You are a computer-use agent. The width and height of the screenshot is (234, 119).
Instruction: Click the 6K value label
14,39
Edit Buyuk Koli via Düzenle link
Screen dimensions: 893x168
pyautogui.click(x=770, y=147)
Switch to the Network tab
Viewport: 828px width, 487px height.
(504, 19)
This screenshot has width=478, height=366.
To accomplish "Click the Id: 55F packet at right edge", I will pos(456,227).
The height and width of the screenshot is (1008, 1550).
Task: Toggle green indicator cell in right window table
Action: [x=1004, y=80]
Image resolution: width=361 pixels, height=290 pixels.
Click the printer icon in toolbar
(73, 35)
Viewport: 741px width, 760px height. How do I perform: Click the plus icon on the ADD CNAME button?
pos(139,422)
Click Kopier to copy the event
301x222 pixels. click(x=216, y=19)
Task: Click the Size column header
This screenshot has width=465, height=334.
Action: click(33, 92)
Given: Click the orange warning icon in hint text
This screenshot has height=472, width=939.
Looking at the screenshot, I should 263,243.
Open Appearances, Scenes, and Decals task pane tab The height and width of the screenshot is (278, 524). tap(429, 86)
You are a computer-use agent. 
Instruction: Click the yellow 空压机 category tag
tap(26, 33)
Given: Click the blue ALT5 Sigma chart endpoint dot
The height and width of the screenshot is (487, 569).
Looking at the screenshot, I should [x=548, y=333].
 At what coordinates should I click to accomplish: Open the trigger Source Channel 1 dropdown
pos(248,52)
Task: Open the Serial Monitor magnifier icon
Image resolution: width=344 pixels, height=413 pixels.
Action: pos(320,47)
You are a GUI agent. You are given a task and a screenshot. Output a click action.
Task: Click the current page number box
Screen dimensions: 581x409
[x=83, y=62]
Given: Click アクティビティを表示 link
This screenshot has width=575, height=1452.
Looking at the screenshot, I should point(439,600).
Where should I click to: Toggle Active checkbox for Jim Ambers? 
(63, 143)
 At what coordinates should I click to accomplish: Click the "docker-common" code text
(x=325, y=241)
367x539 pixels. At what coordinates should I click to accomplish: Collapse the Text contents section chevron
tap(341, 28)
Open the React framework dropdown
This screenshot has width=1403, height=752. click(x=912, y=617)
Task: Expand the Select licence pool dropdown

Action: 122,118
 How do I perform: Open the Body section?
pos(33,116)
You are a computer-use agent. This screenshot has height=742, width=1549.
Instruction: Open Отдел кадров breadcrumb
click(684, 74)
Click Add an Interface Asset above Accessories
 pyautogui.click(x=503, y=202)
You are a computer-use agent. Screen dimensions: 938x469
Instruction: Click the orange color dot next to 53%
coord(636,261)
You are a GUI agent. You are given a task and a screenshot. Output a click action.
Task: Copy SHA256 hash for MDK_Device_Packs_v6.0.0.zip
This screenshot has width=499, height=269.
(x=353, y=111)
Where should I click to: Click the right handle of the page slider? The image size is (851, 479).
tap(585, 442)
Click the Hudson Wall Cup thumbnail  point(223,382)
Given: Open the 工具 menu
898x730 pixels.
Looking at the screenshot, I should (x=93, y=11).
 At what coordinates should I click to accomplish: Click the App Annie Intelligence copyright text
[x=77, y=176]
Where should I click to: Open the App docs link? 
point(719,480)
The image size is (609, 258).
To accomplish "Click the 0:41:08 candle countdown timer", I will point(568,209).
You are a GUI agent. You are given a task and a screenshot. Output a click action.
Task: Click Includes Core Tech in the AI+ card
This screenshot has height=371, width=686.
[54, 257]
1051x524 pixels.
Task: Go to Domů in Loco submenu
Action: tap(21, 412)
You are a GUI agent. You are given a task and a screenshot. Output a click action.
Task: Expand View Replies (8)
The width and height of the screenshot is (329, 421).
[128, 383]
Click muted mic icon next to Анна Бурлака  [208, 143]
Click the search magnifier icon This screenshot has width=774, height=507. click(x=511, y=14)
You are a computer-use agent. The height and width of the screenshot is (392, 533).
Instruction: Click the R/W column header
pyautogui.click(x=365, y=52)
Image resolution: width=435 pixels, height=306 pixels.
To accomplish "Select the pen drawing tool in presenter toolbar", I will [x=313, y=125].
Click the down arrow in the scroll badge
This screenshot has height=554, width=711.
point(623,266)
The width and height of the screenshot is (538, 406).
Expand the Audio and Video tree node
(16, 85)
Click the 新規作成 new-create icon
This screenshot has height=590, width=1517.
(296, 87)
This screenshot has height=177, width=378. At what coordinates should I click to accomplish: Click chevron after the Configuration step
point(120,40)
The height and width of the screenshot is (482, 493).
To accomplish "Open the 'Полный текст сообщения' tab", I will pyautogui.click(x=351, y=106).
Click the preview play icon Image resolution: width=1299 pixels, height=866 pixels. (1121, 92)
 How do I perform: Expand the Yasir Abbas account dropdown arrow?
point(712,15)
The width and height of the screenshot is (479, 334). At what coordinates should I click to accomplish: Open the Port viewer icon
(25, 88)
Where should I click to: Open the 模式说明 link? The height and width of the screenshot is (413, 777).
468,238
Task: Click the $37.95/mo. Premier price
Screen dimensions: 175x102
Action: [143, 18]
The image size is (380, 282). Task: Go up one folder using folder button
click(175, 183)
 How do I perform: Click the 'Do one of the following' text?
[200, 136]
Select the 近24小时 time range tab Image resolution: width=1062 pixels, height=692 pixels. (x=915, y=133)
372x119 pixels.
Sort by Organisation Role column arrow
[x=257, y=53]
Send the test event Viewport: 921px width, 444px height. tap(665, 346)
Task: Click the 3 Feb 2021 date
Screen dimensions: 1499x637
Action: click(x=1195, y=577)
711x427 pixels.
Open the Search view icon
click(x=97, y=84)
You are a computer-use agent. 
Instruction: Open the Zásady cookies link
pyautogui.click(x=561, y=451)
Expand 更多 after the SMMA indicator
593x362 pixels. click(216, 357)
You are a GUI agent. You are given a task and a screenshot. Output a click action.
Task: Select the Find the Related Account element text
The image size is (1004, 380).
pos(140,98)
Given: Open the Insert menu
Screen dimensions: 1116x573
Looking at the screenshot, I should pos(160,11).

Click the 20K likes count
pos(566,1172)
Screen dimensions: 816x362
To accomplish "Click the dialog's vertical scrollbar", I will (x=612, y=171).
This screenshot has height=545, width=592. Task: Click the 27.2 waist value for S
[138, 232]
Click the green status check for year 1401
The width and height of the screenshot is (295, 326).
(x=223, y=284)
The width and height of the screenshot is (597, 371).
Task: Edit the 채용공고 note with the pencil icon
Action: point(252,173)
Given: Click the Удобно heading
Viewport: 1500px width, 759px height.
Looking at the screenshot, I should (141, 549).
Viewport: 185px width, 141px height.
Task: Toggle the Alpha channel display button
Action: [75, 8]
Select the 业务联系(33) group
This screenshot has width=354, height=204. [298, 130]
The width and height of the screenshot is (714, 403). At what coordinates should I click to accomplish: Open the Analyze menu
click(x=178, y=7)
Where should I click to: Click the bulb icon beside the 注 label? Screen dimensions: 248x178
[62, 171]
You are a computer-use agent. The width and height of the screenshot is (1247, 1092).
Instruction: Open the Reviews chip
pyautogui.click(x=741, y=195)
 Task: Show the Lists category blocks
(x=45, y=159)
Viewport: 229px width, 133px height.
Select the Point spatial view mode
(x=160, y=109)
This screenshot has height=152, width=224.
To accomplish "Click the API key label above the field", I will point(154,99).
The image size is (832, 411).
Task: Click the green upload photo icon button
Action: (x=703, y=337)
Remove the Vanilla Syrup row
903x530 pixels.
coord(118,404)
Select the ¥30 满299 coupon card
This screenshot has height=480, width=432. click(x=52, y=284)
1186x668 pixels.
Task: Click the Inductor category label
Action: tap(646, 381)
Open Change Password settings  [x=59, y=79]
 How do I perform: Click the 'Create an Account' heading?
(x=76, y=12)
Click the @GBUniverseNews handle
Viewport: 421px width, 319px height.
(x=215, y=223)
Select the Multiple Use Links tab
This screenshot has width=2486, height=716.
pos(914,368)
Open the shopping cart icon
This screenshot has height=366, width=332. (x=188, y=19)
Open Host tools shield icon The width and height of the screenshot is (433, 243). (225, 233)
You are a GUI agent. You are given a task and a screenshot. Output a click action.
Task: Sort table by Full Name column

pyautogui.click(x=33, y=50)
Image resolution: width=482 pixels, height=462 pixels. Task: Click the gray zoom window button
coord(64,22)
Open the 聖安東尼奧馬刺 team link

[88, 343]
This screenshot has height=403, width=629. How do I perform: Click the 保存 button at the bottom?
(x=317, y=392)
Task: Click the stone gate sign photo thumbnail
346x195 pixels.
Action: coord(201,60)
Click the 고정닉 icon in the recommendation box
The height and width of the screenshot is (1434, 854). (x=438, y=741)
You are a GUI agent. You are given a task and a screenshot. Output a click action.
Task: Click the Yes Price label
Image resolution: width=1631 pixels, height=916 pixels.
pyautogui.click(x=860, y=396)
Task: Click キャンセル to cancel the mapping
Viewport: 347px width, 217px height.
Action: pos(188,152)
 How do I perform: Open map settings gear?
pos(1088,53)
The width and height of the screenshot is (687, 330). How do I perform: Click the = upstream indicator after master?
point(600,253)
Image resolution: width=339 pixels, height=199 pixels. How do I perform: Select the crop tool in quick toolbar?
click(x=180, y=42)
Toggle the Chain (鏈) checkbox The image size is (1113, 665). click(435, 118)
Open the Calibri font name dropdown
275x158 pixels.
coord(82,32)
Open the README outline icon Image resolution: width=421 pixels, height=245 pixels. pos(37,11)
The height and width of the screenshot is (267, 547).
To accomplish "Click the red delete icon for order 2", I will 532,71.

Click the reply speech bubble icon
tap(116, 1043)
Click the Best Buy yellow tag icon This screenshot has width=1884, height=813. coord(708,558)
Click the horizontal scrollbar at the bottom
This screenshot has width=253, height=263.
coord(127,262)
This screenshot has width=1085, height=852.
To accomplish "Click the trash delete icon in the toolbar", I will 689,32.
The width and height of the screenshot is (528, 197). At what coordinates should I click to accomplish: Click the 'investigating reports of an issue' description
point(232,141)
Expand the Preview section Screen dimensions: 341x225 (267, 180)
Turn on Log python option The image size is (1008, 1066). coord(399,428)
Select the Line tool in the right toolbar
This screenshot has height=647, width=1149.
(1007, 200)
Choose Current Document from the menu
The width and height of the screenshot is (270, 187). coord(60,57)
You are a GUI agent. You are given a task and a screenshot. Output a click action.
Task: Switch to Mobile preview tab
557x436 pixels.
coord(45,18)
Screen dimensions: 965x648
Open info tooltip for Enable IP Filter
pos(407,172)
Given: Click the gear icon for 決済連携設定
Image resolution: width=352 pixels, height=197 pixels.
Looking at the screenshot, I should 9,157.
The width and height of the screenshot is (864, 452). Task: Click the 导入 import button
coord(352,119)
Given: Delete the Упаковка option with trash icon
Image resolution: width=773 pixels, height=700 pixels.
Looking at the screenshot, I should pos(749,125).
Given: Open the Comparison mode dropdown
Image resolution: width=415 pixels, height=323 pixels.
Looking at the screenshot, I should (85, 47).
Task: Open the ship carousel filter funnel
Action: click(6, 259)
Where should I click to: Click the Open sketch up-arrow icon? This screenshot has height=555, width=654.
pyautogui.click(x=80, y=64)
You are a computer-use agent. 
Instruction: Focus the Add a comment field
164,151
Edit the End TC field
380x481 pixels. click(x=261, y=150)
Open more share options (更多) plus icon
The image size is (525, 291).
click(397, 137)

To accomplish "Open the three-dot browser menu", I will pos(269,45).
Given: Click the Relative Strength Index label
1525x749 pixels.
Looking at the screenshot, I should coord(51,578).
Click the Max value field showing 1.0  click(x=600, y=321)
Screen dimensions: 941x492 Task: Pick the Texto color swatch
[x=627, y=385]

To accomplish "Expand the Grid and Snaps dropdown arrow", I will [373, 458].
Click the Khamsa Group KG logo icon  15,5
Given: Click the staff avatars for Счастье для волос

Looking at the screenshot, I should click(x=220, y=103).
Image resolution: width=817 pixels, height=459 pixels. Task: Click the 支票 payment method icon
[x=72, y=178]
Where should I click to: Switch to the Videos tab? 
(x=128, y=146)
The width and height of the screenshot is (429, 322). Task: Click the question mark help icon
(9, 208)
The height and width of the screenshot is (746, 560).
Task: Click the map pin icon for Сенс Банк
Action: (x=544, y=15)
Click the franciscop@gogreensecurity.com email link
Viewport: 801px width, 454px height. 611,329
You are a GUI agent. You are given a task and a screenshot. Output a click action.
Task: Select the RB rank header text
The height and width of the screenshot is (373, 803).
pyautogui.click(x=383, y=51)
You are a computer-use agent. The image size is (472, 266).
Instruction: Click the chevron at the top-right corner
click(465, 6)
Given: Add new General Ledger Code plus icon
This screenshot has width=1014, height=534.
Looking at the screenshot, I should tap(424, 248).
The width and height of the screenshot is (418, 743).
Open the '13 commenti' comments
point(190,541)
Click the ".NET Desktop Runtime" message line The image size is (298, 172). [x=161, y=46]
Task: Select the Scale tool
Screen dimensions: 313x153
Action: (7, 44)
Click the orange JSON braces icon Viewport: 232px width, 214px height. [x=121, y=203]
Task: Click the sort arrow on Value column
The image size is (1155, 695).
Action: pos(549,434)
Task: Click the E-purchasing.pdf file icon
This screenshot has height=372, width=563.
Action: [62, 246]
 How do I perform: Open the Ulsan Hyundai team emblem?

INSTRUCTIONS FOR THE TASK ▸ Search the material for the string "thumbnail" and show every line that has it.

ANSWER TO THE EXERCISE ▸
Click the Hudson Wall Cup thumbnail  point(223,382)
Task: Click the stone gate sign photo thumbnail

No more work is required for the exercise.